Catholic News Service reports once again from the frontlines of the East Africa food crisis, this time focusing on the drought’s impact on women.
NAIROBI, Kenya (CNS) — The year 2011 was not good for women such as Joan Ochieng. Just about everything was a struggle.
“We were not treated fairly,” the Nairobi resident and single mother said of life in 2011, noting the many pressures, including spiraling food prices that caused her and her family of four children and one grandchild to often go to bed hungry.
When things like rice doubled in price in six months, a bowl of porridge was often the only salve in a day in which eating three meals was almost unheard of. Even eating two meals was often a rarity.
That was not good for a woman who must also take anti-viral medicines for treating HIV. Such treatment can be debilitating on an empty stomach, and it caused Ochieng to shake and experience nausea.
These factors left Ochieng, 41, who lives in the Kiamaiko section of Kenya’s capital city, pessimistic as the new year began.

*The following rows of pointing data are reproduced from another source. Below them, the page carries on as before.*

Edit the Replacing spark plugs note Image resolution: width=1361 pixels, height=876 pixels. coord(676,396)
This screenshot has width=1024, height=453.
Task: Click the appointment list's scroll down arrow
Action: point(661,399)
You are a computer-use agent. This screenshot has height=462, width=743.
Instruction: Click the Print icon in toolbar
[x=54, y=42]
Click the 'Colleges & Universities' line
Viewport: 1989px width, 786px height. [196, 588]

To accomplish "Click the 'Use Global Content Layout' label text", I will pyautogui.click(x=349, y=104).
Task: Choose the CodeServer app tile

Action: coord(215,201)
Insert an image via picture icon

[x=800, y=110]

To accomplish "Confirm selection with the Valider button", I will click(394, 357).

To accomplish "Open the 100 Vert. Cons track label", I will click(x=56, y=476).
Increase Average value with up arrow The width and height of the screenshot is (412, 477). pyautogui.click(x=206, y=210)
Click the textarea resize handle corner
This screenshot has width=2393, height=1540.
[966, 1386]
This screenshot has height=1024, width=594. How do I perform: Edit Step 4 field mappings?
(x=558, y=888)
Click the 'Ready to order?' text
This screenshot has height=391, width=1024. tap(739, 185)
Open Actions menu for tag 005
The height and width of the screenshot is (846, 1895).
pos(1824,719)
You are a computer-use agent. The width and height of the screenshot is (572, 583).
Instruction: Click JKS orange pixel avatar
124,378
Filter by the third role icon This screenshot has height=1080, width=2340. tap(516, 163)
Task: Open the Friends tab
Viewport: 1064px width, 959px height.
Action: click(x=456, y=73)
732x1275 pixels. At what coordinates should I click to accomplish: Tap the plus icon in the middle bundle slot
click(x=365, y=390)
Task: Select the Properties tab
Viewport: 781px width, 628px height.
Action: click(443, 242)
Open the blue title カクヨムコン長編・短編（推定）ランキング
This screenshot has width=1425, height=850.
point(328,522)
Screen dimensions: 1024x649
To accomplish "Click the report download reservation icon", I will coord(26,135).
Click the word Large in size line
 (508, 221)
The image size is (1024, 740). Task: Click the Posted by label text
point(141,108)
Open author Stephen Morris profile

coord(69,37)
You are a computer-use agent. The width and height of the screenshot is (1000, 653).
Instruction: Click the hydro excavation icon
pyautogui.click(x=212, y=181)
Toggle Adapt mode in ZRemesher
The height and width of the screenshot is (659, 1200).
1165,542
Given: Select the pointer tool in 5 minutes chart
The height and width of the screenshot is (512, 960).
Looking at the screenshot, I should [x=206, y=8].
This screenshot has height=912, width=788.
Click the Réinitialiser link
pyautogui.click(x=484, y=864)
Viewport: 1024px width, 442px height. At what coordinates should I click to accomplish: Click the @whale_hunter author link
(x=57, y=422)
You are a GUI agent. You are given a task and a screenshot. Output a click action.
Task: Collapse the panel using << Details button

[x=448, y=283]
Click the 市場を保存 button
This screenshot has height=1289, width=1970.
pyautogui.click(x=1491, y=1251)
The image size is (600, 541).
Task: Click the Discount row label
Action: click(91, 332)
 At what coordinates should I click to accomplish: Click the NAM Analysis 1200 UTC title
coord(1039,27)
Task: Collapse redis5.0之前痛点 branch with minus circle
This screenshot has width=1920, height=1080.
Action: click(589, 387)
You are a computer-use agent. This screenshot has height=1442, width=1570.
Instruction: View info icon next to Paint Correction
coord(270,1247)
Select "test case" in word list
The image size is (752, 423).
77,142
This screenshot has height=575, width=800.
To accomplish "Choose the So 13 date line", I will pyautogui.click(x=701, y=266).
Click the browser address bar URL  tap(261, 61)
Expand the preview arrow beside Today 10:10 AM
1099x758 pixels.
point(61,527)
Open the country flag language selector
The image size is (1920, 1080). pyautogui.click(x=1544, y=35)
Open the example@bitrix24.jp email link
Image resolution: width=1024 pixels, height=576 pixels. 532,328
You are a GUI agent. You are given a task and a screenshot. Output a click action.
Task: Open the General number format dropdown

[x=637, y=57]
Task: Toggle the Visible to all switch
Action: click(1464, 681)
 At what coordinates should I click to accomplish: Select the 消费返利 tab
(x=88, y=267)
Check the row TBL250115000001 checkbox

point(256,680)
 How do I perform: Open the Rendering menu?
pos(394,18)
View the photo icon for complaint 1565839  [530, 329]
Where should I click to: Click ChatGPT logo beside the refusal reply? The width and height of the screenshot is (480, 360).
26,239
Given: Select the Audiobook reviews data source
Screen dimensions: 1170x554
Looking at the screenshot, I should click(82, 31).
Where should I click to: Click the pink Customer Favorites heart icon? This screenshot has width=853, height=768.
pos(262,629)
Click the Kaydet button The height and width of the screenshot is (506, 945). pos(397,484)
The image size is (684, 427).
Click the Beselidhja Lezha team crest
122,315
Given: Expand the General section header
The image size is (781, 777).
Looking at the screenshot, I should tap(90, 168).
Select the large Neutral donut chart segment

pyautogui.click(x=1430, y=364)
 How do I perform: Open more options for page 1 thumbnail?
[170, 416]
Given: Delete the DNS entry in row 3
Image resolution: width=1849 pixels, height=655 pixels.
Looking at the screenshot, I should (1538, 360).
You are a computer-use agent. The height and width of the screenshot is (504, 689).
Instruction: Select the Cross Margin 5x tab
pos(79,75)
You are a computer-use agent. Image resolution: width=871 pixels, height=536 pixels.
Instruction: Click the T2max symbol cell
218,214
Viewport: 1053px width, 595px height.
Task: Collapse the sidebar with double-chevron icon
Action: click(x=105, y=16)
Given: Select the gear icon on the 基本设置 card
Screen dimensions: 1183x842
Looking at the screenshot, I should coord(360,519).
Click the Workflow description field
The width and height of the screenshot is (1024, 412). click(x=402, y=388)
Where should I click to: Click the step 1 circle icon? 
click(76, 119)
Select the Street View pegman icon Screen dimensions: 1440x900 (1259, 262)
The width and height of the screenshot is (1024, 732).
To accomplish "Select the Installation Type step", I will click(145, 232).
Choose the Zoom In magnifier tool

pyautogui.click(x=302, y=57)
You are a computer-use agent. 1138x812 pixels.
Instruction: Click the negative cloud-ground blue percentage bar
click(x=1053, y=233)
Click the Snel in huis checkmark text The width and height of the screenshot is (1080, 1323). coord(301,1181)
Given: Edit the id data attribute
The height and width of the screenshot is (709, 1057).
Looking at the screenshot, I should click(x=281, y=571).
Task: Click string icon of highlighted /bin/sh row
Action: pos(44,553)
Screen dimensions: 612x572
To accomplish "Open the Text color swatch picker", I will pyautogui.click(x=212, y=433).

“It’s out of our control,” she said, “it’s up to God.” It also made her angry that the experiences of her and other poor Nairobi residents do not seem to be a priority for Kenyan politicians — nor for the larger world.
A Catholic Relief Services staffer from our Ethiopia program provides the context for this phenomenon.
Any humanitarian crisis “will affect women more than men,” said Dr. Dehab Belay, an HIV/AIDS specialist with Catholic Relief Services’ Ethiopia program, based in Addis Ababa.
When there are regional or national traumas like drought, men in rural areas leave to find work and leave behind women and children, Belay said. But when men do not return, women are forced to look for work that causes them to migrate to the nearest town.
Begging becomes one way to cope; another is to become a sex worker. Many women experience a downward spiral that can often end in death on the streets.
“Women don’t have ownership of land, so women are already economically disadvantaged,” Belay said. But even at the level of household economy, women and girls are the last to eat.
“What is offered first goes to men, what is left goes to the child,” Belay said of family life when men are still within the household. “Sometimes the mother doesn’t get anything.”
“It’s not fair,” she said. “It’s not fair.”
Of course, nothing is fair in a humanitarian crisis. Ochieng notes that when she is sick and cannot work, something terrible awaits her children and grandchild.
“My family doesn’t eat at all,” she said.